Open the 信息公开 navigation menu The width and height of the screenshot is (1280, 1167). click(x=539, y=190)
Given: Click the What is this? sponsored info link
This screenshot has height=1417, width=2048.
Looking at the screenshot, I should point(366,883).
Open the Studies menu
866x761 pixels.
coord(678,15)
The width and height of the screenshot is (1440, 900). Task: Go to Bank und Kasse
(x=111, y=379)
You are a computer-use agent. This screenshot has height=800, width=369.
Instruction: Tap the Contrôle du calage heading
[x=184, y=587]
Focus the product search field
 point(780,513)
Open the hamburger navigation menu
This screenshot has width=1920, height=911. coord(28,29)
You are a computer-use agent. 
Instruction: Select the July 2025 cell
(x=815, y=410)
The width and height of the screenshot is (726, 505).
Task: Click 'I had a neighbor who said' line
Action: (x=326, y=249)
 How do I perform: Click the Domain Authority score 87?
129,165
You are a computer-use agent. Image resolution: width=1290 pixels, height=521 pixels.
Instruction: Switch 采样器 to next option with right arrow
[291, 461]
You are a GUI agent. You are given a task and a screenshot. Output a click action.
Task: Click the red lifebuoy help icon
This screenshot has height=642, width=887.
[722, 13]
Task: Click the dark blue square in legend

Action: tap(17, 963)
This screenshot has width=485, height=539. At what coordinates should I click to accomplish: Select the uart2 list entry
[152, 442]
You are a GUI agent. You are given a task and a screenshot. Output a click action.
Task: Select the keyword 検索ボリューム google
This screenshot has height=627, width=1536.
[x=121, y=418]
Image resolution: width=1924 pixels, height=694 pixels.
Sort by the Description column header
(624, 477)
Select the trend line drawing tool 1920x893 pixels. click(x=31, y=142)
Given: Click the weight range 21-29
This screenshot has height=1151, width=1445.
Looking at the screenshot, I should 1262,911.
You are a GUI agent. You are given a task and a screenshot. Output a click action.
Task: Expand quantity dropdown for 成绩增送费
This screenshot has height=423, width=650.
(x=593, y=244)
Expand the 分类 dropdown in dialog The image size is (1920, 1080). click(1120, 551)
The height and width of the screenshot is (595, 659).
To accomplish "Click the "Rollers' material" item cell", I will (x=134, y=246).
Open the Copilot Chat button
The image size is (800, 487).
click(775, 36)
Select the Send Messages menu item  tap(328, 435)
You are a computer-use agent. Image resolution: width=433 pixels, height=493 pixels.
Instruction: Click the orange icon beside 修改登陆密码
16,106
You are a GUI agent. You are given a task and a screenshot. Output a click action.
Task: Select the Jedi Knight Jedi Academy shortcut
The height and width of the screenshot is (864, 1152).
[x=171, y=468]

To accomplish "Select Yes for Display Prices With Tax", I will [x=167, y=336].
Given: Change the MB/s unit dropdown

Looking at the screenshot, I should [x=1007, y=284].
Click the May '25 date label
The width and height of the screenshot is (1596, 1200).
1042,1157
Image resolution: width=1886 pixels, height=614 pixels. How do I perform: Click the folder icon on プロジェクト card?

Required work:
Every line with the word "resolution" in it should be copied from the listing above.

Answer for the task:
You are a computer-use agent. Image resolution: width=1290 pixels, height=521 pixels.
Image resolution: width=1924 pixels, height=694 pixels.
You are a computer-use agent. Image resolution: width=433 pixels, height=493 pixels.
Image resolution: width=1886 pixels, height=614 pixels. How do I perform: Click the folder icon on プロジェクト card?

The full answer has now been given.